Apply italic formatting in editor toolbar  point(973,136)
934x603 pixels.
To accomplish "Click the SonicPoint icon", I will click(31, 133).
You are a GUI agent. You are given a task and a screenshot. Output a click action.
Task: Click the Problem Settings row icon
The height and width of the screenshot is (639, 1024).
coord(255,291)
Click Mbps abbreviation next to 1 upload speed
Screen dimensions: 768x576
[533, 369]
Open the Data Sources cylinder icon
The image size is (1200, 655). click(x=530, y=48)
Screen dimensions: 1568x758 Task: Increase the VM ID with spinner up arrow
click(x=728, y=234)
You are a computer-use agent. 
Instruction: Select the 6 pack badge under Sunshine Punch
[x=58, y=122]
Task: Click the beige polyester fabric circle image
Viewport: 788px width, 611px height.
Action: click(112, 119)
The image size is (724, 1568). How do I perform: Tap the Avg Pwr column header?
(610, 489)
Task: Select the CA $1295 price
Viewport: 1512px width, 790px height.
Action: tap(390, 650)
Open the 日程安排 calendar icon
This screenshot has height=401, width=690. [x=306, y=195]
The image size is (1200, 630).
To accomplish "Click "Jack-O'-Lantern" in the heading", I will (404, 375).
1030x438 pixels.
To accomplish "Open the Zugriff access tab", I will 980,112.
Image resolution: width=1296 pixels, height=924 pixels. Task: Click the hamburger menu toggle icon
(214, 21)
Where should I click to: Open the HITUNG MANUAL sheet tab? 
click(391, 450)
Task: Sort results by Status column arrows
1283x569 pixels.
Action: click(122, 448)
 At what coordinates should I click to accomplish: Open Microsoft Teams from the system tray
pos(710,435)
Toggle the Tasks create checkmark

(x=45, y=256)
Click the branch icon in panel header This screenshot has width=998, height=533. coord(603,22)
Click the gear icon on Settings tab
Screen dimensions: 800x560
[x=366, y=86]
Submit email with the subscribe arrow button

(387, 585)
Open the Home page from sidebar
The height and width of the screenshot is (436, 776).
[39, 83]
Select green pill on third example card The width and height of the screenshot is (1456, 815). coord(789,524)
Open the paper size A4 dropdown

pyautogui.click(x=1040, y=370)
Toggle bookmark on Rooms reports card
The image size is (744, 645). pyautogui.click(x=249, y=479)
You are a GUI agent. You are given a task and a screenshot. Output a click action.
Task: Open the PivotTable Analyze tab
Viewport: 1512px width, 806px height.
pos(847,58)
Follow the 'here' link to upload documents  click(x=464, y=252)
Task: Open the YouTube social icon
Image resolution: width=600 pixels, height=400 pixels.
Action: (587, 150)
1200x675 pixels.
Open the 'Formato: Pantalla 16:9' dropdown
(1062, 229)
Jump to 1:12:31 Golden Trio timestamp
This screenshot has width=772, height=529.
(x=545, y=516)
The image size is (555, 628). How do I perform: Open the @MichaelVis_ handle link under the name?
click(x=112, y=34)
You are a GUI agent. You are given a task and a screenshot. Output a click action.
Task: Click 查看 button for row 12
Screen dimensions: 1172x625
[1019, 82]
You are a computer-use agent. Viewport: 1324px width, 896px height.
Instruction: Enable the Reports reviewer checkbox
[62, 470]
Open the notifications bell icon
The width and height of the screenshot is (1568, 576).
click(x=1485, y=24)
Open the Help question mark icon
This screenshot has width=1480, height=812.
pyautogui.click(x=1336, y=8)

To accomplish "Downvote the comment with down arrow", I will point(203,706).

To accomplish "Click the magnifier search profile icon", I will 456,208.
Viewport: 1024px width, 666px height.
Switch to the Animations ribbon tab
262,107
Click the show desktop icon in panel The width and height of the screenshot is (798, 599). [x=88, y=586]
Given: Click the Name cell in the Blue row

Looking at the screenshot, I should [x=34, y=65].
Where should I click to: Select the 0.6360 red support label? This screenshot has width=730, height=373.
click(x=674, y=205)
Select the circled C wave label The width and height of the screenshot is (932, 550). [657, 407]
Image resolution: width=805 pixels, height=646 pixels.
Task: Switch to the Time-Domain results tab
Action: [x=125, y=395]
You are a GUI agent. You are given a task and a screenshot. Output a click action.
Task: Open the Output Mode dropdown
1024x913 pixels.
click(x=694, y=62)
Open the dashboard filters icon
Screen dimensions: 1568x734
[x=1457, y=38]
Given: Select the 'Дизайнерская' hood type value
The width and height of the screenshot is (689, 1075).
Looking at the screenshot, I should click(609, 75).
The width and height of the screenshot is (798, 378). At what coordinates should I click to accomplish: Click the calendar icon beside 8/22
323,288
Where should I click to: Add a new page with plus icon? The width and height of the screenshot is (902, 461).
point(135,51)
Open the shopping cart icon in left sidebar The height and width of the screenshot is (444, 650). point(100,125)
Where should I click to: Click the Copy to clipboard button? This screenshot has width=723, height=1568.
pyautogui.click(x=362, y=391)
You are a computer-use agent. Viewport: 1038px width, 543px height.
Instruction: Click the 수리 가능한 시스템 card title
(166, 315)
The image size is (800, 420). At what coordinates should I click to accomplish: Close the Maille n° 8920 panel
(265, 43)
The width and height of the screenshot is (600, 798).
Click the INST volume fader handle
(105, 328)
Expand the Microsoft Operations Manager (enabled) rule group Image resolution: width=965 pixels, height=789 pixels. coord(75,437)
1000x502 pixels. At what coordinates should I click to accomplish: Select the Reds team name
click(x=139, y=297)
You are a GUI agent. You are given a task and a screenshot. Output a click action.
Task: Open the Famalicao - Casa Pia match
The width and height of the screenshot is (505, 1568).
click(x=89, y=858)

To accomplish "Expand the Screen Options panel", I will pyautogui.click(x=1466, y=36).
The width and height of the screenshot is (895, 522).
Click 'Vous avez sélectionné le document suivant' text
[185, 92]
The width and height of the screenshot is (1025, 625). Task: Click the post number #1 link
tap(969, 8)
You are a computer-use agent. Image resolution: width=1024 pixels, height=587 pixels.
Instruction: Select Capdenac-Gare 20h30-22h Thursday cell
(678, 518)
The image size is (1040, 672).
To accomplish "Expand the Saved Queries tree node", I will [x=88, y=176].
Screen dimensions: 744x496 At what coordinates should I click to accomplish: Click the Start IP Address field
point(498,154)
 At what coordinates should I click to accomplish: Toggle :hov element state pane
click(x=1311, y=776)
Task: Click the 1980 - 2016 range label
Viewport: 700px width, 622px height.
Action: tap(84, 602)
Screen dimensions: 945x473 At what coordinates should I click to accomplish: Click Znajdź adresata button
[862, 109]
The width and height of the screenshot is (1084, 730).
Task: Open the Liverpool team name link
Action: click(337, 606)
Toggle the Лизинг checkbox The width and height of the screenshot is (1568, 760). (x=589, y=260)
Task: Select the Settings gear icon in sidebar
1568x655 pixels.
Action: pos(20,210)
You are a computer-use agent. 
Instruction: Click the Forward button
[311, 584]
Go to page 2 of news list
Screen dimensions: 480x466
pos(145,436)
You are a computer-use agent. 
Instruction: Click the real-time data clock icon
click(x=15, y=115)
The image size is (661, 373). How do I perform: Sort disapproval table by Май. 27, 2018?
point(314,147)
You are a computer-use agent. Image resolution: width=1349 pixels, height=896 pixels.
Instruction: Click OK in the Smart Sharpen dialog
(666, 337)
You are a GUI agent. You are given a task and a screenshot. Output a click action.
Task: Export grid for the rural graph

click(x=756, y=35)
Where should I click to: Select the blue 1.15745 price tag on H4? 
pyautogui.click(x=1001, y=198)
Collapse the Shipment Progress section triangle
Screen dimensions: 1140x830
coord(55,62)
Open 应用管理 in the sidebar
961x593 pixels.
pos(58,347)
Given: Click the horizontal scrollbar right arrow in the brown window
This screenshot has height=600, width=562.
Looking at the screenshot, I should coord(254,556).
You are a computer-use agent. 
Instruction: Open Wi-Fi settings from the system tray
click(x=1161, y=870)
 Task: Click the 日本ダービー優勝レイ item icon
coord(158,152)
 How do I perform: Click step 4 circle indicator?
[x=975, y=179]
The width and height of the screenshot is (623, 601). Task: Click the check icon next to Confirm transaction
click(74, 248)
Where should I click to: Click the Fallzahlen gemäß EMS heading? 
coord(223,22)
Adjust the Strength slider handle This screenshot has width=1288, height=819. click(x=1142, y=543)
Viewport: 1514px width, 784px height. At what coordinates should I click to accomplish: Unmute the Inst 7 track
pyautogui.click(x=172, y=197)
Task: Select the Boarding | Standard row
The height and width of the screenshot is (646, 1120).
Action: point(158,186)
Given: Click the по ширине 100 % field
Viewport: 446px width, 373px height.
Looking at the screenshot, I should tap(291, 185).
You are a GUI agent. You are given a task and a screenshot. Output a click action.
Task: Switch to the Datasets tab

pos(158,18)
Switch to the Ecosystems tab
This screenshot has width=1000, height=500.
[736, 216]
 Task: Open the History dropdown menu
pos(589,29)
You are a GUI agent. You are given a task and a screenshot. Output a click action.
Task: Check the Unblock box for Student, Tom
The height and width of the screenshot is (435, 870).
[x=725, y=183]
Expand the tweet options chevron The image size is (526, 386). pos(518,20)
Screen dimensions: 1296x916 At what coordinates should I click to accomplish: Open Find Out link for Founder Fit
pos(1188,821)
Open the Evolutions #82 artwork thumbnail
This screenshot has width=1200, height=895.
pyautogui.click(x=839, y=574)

» Exercise directions: Within the records above, the line carrying "Screen dimensions: 1296x916" starts the range and the last line ends it. Set down that range exactly.

» Answer for this exercise:
Screen dimensions: 1296x916 At what coordinates should I click to accomplish: Open Find Out link for Founder Fit
pos(1188,821)
Open the Evolutions #82 artwork thumbnail
This screenshot has width=1200, height=895.
pyautogui.click(x=839, y=574)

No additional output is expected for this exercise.